-- Reading passage --
Re-apply portability changes to current sha2.{c,h}.

Rather than attempt to apply 14 years' worth of changes to OpenBSD's sha2 I imported the current versions directly then re-applied the portability changes. This also allowed re-syncing digest-libc.c against upstream.
2019-07-23 21:51:22 +10:00 · 2019-07-23 21:51:22 +10:00 · 11cba2a452
--- a/configure.ac
+++ b/configure.ac
@ -1699,6 +1699,9 @@ AC_CHECK_FUNCS([ \
 	Blowfish_expandstate \
 	Blowfish_expand0state \
 	Blowfish_stream2word \
+	SHA256Update \
+	SHA384Update \
+	SHA512Update \
 	asprintf \
 	b64_ntop \
 	__b64_ntop \
@ -2849,16 +2852,9 @@ if test "x$openssl" = "xyes" ; then
 	fi
 	AC_CHECK_FUNCS([crypt DES_crypt])

-- Records supplied --
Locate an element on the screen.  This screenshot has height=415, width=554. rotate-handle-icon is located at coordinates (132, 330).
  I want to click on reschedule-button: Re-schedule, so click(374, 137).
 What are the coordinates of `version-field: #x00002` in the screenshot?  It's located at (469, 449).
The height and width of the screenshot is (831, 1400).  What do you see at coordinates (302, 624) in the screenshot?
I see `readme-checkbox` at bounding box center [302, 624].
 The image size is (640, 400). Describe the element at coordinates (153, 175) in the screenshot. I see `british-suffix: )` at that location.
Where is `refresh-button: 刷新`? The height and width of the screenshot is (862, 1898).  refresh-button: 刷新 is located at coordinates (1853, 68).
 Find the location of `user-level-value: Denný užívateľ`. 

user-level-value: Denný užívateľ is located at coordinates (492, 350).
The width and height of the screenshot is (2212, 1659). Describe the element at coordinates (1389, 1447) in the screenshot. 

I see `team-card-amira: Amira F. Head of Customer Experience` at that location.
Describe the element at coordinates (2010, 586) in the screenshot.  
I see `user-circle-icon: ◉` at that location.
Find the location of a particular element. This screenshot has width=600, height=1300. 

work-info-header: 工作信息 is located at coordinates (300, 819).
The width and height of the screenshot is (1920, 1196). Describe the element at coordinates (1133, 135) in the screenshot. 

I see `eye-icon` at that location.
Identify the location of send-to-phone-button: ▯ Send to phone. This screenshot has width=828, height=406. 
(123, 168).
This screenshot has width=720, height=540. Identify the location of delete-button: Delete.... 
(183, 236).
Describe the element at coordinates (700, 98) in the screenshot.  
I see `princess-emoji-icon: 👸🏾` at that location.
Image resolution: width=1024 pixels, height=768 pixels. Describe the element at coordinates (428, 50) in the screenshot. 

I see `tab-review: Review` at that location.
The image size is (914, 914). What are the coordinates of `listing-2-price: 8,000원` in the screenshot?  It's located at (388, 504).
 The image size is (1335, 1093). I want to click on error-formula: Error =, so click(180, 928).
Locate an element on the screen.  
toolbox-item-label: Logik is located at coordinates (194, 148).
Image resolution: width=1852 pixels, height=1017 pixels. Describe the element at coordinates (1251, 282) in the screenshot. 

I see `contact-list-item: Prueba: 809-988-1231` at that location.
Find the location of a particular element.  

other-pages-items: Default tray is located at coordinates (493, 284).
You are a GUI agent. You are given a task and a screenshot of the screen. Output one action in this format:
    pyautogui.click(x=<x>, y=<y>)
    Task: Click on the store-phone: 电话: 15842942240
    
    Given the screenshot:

-- Instructions for the task --
Translate this sentence from the commit message into Spanish: "This also allowed re-syncing digest-libc.c against upstream." The records are separate material from the commit message.

-- Answer box --
Esto también permitió volver a sincronizar digest-libc.c con upstream.